I don't want to be these people. I have very strong beliefs about the world, and those won't change - for example, you're not going to make me religious, and truthfully I see religious people as damaged and broken. Calling it out makes you feel temporarily better for about 5 seconds, and then profoundly worse for years. This is probably a societal force at play, and maybe a bad instinct which leads to the "moderate" neolib desire to cover things up. But it also keeps me from self-hatred for lashing out at what is still the majority.

I Am Mean

For clarity, I suggest reading Resolutions by Gabe from Penny-Arcade before the rest of this.

I still see people who attack me as the enemy and I strike back with the same ferocity as that seventh grader I used to be.

I wasn't like that as a 7th grader, but I turned into it as a college kid fed up with the world. Fed up with being bullied my whole life and shouted down for not being as loud as everyone else. Trying to argue with people brings that back, so I avoid it.

Some people are angry drunks; some are angry debaters. I'm the latter, so I don't argue. That's the size of it.

You Gain Nothing

Even after all of that, you manage to bring one person to your side - there are 8 billion people in the world now. You've done nothing. Absolutely nothing.

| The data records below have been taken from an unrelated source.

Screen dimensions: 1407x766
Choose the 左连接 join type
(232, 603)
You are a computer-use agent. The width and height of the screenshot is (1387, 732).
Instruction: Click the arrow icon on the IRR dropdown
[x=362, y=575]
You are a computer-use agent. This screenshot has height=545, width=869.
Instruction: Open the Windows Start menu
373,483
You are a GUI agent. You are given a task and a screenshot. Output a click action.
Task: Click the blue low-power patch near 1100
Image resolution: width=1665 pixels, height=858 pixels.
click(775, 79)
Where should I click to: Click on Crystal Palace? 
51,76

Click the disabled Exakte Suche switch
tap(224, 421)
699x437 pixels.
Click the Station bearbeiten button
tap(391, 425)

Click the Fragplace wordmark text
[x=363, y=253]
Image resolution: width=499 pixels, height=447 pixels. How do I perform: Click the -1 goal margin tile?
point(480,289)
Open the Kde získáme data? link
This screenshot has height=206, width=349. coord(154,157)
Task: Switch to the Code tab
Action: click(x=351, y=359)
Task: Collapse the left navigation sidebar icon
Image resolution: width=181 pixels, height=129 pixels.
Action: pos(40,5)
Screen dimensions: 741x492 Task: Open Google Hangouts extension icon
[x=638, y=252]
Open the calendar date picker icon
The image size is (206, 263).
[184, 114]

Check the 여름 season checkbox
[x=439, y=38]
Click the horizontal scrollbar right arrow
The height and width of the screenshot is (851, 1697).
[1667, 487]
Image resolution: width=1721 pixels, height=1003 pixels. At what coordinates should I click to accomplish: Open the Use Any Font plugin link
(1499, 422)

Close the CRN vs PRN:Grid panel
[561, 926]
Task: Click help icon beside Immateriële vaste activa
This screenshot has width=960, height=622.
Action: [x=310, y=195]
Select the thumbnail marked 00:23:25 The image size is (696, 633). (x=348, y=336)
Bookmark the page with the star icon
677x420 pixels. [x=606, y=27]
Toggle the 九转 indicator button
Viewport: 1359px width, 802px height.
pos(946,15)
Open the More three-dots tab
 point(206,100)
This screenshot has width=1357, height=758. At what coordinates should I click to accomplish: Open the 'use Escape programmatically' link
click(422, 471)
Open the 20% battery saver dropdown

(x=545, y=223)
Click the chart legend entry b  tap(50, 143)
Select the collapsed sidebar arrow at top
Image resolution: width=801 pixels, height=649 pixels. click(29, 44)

This isn't just the problem with arguing and persuasion, but is the main problem in my life right now. Everything is pointless. I am no one. Everything I say and do gets ignored and talked over.

Why do anything? Why write this?

Right now, all I have is "I have to do something". Not to try to change the world, but to live in it without going crazy. I am barely hanging onto that by a thread, and it's slipping. My conscious mind knows that everything I do is pointless, but lizard-brain hasn't cottoned on completely. But it's learning.